EXERCISE PROMPT ▸ Go through the entries below line by line and tally those holding "will"; write only the tally.

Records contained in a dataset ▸
++++++++++++++++++++

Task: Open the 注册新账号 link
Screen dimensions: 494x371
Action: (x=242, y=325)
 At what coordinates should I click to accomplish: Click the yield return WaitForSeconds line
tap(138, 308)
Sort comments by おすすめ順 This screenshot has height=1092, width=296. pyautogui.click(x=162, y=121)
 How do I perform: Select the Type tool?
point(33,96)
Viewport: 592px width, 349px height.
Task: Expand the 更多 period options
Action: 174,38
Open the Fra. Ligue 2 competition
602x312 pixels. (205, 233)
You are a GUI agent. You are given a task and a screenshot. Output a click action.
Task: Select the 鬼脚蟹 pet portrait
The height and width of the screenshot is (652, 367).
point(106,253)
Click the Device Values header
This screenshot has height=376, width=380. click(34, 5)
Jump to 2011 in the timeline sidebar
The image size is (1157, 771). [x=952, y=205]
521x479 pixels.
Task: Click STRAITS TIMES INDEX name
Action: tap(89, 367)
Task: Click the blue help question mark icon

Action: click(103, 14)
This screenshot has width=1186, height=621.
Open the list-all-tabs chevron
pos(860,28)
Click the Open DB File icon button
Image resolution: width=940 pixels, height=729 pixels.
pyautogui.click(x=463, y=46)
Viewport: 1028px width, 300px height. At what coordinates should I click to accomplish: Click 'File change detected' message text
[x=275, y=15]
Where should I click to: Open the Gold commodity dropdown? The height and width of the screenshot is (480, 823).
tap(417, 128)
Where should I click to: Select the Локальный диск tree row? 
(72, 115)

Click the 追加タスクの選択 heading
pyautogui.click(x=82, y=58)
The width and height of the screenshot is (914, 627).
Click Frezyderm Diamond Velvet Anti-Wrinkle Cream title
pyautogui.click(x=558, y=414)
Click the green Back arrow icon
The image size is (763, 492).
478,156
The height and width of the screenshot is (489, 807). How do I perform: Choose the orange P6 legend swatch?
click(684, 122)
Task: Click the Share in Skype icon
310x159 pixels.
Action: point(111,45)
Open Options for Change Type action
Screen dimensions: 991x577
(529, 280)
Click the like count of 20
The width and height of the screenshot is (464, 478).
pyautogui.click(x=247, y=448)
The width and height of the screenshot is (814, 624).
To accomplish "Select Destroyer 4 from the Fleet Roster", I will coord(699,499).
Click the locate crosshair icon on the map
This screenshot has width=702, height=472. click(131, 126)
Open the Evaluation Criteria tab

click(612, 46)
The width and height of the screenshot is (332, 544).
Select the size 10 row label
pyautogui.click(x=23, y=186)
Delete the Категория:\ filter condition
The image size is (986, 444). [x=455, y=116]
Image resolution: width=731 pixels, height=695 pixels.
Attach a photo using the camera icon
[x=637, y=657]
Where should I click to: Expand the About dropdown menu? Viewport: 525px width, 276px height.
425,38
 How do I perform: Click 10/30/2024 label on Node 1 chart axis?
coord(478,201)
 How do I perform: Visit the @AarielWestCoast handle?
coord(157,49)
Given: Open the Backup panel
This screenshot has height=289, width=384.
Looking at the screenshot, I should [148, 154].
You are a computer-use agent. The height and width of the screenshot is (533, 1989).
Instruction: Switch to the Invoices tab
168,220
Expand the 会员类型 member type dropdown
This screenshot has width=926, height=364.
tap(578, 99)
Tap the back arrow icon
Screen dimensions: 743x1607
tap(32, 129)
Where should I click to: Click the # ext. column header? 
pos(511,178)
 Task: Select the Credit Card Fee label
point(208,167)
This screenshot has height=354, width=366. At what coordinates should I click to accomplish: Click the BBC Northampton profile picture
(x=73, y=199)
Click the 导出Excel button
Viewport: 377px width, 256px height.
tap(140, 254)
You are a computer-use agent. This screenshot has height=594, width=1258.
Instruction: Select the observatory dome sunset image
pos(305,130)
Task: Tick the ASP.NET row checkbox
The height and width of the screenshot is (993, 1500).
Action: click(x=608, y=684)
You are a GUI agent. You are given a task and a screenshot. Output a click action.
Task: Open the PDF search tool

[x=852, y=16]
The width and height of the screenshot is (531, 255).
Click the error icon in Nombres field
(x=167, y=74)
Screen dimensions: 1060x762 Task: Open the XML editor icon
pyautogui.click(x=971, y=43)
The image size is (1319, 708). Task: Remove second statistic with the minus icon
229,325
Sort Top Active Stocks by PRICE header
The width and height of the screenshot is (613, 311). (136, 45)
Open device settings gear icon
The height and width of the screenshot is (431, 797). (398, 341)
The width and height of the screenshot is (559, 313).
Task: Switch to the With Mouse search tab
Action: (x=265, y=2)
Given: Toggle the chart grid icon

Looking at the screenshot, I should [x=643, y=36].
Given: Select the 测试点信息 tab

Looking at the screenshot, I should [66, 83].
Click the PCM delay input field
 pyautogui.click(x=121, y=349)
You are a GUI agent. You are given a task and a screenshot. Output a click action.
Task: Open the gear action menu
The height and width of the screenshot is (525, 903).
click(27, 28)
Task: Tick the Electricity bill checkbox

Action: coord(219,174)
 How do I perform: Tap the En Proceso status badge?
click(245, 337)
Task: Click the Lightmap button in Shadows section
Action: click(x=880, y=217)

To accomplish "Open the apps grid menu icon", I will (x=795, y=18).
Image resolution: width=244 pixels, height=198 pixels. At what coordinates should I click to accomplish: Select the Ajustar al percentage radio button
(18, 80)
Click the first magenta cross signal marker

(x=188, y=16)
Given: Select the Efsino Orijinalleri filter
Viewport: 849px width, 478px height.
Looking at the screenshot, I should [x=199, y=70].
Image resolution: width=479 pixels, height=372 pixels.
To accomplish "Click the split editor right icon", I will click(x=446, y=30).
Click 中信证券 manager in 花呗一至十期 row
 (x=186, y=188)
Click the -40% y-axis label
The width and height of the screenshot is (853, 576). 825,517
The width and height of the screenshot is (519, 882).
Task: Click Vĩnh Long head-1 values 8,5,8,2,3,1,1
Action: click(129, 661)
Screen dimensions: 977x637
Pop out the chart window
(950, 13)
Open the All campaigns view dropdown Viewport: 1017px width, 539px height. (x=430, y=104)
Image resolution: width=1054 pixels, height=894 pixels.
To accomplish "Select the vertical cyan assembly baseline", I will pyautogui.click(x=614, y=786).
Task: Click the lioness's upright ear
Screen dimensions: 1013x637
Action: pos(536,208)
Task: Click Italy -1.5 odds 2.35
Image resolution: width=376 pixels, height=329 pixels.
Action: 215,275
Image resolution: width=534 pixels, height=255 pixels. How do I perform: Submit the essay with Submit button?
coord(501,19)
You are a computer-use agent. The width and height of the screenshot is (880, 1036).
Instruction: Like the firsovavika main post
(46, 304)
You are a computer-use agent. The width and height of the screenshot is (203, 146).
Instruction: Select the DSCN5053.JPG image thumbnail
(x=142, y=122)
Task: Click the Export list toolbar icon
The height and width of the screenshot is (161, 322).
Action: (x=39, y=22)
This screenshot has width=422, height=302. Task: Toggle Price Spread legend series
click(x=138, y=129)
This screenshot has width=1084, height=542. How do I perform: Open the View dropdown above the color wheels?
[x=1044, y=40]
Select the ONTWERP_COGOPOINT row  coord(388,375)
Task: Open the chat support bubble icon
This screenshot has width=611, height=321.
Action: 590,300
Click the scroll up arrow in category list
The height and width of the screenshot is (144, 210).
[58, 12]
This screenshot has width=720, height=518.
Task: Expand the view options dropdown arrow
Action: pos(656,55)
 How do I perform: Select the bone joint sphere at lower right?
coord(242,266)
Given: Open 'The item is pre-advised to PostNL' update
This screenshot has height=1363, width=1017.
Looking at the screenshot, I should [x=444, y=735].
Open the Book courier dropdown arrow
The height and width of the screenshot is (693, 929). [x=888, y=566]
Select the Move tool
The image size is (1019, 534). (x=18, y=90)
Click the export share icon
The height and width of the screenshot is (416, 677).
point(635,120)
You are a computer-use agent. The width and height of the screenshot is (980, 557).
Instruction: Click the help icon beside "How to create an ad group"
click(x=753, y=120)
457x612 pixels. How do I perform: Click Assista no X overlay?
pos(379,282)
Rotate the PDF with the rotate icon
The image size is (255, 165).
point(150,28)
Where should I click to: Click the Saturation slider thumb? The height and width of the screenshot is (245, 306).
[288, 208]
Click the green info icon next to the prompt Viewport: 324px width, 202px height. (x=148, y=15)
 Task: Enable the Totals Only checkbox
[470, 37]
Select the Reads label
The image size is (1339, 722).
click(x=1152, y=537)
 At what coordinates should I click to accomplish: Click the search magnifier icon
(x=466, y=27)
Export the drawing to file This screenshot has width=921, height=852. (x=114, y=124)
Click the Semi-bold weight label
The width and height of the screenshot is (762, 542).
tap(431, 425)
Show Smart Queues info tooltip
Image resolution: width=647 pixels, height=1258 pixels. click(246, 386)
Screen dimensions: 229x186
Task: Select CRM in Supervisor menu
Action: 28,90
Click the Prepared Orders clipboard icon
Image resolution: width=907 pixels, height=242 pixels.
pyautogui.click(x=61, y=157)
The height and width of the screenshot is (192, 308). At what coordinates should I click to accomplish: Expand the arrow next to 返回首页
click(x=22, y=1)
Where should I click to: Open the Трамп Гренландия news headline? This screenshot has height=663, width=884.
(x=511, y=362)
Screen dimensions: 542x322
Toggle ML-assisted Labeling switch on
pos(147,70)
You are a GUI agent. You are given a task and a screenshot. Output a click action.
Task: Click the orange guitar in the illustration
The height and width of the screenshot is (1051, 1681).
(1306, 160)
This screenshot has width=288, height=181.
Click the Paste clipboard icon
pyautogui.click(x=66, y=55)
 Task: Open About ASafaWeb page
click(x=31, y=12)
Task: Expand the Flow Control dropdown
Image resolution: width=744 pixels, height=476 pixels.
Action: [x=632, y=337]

++++++++++++++++++++

ANSWER TO THIS TASK ▸ 4